| REQUIREMENT |
Take every line from the records below that includes the word "will".

| EXERCISE DATA |
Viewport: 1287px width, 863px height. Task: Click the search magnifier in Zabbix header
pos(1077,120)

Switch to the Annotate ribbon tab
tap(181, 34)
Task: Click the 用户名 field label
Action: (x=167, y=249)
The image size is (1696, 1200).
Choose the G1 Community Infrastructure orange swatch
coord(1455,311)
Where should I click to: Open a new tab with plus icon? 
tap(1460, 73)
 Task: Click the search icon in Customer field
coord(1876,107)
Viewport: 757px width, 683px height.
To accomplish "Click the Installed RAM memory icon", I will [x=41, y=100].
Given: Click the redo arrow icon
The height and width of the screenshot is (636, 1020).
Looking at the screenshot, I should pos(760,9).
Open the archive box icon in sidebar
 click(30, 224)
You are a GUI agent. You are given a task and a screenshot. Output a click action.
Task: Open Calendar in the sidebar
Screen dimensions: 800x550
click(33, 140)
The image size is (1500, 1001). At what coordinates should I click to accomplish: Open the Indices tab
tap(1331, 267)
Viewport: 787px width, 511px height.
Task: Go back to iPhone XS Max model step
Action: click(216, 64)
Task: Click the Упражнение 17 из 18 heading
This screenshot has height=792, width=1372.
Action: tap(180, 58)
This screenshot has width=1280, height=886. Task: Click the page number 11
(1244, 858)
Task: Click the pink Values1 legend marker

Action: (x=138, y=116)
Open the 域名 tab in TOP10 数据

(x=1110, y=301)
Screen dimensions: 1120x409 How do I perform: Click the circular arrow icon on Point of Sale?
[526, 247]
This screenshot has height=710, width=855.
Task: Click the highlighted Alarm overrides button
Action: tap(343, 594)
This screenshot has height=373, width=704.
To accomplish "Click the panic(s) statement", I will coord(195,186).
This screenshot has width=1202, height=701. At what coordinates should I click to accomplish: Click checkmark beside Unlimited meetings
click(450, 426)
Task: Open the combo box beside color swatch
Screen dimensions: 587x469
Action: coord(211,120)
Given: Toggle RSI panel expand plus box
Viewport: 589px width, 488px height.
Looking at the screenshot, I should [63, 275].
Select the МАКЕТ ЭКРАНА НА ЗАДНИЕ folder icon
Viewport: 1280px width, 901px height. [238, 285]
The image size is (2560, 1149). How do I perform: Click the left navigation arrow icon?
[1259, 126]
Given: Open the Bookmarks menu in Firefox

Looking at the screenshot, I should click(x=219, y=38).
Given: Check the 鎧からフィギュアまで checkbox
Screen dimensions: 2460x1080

| RESULT BELOW |
To accomplish "Click the Installed RAM memory icon", I will [x=41, y=100].
To accomplish "Click the panic(s) statement", I will coord(195,186).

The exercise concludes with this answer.